Formal Analysis: Students must know the conventional thematic, harmonic, and key relationships in the following standard forms of tonal music:
Standard binary and ternary forms, Baroque contrapuntal forms (e.g., fugue, invention) Sonata form(s) Rondo form(s) Classical concerto first-movement form
Recommended texts for study Benjamin, Thomas The Craft of Tonal Counterpoint (for contrapuntal forms); Berry, Wallace Form in Music; Caplin, William Classical Form; Green, Douglass Form in Tonal Music; Santa, Matthew Hearing Form: Musical Analysis With or Without the Score; Spencer, Peter and Peter M. Temko, A Practical Approach to the Study of Form in Music.
Post-Tonal Analysis: Students should understand major trends in compositional technique during the twentieth century (listed below). They should also be able to read through the score of a post-tonal work well enough to understand its organization in
terms of pitch, rhythm, and form, as well as any developmental processes (e.g., motivic, conceptual).

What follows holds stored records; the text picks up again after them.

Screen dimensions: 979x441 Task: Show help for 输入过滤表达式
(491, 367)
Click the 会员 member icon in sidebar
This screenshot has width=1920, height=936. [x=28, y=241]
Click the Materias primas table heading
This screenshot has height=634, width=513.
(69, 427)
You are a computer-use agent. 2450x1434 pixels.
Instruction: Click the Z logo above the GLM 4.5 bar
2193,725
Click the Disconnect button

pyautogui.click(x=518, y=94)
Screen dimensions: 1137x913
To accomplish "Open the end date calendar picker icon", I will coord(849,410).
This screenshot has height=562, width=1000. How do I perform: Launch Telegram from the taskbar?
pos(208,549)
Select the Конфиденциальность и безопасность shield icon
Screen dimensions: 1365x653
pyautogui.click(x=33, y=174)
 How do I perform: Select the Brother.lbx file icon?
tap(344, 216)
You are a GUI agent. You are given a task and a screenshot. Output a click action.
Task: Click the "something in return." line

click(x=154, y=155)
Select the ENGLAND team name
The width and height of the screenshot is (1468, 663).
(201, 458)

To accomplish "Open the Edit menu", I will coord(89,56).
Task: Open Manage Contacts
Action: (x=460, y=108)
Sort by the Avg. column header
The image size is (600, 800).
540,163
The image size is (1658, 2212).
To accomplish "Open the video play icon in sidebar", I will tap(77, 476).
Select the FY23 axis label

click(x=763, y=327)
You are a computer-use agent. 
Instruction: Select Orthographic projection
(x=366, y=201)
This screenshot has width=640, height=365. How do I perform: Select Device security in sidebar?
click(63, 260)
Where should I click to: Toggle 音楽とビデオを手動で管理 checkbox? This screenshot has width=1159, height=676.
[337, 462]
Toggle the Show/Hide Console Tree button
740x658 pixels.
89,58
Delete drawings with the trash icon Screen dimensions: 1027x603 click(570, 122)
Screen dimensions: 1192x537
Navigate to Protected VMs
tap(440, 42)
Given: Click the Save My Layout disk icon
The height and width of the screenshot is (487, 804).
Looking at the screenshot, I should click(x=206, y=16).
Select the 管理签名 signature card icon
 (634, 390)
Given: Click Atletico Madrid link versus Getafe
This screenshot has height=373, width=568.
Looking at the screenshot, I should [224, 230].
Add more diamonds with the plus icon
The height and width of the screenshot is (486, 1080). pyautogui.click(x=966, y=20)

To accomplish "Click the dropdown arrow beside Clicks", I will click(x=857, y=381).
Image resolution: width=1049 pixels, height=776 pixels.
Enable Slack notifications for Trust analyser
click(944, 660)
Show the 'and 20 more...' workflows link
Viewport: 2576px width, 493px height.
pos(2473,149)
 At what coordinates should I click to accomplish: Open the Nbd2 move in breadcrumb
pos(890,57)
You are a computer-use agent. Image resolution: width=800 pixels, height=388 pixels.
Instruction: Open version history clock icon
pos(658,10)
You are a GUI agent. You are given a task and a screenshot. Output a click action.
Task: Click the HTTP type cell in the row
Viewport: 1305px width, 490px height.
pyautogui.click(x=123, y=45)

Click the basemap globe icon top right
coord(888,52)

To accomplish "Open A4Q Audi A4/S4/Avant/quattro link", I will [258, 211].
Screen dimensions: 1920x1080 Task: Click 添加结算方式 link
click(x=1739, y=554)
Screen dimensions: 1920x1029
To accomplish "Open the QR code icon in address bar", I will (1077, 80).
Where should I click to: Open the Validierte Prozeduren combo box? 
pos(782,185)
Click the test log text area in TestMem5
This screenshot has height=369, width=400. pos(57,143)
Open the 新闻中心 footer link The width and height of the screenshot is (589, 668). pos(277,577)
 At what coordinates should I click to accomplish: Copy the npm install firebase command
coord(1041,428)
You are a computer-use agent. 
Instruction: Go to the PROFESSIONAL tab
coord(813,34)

Consider the following techniques and materials
Pandiatonicism, Modality (including modes of the diatonic collection, as well as the acoustic collection*), Polytonality, Polyharmony, Referential Collections (e.g., whole tone, octatonic, hexatonic), Centricity and Symmetry, Set Theory (including Tn and TnI relationships); 12-tone music and Total (a.k.a. ‘Integral’), Serialism, Minimalism
Recommended texts for study Kostka, Stefan. Materials and Techniques of Twentieth-Century Music. Lester, Joel. Analytical Approaches to Twentieth-Century Music. Roig-Francoli, Miguel A. Understanding Post-Tonal Music. Straus, Joseph N. Introduction to Post-Tonal Theory.
* The acoustic collection is an increasingly common term that—in its ‘pure’ un-‐rotated form—refers to the fourth mode of the ascending melodic minor scale (think “Lydian with a lowered ^7). Composers of Eastern Europe (Bartók, Janáček, Martinů) frequently used modes from this collection.